Sadly, this will be the last in the current series of evening get-togethers between the Moon and Venus, for during March Venus will slide rapidly down into the sunset glow and by month's end will disappear from our evening sky until the spring of 2010.
But again . . . Friday night, February 27 will be the night when the Americas will be greeted with one of the most beautiful Venus-crescent Moon conjunctions possible. The pairing will persist from before sunset on into the depths of darkness. The time when Moon and planet will appear closest will be around 8:30 p.m. Eastern time (7:30 p.m. Central, 6:30 p.m. Mountain, and 5:30 p.m. Pacific). Venus will appear to hover approximately 1.5-degrees above and to the right of the 10-percent illuminated Moon (the Moon itself appears one-half degree in diameter). For cities situated in the Mountain time zone, the time of closest approach will come during evening twilight, while for those in the Pacific time zone it takes place around, or just prior to sunset.
From other places around the world, the pairing will appear a bit different primarily because the Moon appears to move much more rapidly against the background stars than Venus, and also because of the effect of parallax: different viewing angles from different points on our planet.

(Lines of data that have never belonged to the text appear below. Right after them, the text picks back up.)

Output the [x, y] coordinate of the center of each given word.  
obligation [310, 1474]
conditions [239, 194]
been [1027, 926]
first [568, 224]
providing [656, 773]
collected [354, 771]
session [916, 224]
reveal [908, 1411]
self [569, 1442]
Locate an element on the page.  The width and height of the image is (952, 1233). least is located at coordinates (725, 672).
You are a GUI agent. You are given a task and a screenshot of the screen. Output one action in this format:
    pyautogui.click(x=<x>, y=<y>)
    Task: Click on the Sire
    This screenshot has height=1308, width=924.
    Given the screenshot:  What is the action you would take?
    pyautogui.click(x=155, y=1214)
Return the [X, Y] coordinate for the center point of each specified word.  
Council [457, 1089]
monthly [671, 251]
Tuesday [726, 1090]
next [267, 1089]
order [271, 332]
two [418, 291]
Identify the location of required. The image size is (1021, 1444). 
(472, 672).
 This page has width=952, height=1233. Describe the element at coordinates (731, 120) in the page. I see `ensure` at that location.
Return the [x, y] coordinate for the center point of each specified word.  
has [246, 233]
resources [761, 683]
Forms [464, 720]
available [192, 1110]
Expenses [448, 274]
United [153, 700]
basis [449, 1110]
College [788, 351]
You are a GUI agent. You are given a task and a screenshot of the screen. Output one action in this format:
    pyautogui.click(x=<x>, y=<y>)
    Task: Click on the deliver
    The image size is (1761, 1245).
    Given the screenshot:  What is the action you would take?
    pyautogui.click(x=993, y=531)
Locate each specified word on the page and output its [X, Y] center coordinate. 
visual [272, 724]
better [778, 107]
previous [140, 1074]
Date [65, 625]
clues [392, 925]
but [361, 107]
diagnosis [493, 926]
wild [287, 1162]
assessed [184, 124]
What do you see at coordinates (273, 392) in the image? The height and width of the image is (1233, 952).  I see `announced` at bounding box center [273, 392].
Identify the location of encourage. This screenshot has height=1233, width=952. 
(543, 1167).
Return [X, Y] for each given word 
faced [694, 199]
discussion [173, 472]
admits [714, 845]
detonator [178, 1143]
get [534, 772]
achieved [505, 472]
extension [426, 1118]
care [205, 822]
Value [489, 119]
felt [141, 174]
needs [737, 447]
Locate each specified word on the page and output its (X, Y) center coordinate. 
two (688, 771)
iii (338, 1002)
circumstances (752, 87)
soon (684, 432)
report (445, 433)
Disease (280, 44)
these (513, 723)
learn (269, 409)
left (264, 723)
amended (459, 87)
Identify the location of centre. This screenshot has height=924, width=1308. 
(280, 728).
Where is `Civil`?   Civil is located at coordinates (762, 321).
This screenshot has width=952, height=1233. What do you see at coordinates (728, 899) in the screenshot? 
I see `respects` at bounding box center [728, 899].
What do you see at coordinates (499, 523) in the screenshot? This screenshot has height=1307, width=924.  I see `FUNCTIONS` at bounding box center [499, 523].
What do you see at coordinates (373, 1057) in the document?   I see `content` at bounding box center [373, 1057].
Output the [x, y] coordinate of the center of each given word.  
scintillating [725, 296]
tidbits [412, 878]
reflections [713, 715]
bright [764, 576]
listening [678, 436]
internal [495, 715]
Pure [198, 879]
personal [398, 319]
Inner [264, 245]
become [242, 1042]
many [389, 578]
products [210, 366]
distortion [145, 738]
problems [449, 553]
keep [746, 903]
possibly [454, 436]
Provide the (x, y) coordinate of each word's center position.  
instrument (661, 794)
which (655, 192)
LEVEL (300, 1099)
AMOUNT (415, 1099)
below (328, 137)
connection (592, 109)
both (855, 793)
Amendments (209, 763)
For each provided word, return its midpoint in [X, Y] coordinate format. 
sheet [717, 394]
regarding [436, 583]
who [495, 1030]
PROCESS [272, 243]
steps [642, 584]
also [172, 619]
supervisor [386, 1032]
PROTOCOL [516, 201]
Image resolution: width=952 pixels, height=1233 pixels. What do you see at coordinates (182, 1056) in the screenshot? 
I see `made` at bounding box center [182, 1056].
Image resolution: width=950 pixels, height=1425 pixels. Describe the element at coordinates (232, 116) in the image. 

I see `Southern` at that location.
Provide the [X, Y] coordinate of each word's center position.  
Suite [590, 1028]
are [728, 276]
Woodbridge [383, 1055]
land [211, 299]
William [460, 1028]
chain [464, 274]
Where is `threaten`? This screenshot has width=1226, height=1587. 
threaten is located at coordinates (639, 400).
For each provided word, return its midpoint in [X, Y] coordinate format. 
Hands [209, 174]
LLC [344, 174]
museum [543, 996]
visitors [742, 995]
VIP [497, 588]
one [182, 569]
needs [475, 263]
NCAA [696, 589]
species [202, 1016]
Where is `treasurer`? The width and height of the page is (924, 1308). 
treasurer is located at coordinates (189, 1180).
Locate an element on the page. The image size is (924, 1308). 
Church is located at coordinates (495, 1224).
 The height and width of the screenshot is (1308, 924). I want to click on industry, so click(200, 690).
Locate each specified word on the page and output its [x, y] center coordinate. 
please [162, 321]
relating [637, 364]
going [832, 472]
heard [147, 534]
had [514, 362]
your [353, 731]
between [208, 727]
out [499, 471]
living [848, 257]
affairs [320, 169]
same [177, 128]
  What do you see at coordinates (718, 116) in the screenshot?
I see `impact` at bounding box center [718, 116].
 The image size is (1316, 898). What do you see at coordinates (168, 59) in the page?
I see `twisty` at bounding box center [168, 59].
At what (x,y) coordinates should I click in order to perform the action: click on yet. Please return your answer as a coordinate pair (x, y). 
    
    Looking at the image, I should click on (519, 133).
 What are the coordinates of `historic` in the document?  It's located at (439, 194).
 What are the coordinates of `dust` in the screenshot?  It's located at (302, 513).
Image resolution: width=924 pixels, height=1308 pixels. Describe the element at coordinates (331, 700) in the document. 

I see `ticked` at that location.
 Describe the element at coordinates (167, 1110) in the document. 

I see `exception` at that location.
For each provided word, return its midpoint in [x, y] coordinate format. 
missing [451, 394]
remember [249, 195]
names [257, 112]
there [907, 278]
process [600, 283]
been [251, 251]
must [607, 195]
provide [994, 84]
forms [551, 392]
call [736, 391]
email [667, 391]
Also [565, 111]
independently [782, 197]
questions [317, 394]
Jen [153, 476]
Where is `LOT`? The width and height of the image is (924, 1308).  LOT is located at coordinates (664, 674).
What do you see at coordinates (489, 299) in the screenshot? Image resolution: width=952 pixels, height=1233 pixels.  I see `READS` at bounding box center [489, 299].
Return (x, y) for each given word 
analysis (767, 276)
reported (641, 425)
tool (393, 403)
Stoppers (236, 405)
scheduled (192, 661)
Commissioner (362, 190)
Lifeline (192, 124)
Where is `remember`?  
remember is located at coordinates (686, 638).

From Europe, for instance, Venus will appear to hover majestically about 4-degrees directly above the Moon at sunset. South Americans will see the Moon with Venus to its right; the pair low in the west-northwest at dusk and appearing to set side-by-side. From Australia, the Moon will be positioned far to the lower left of Venus on the evening of Feb. 27 and a somewhat similar distance to its upper right the following evening.
Finally, if you're watching with some friends, here's a trivia question you might want to pose to them: Of the two which do they believe is the brighter: Venus now at its peak brilliance or the three-day old Moon? The almanacs say that the Moon is 8.5 times (2.3 magnitudes) brighter, but because its light is not concentrated into a point like Venus, they may have a difficult time believing this!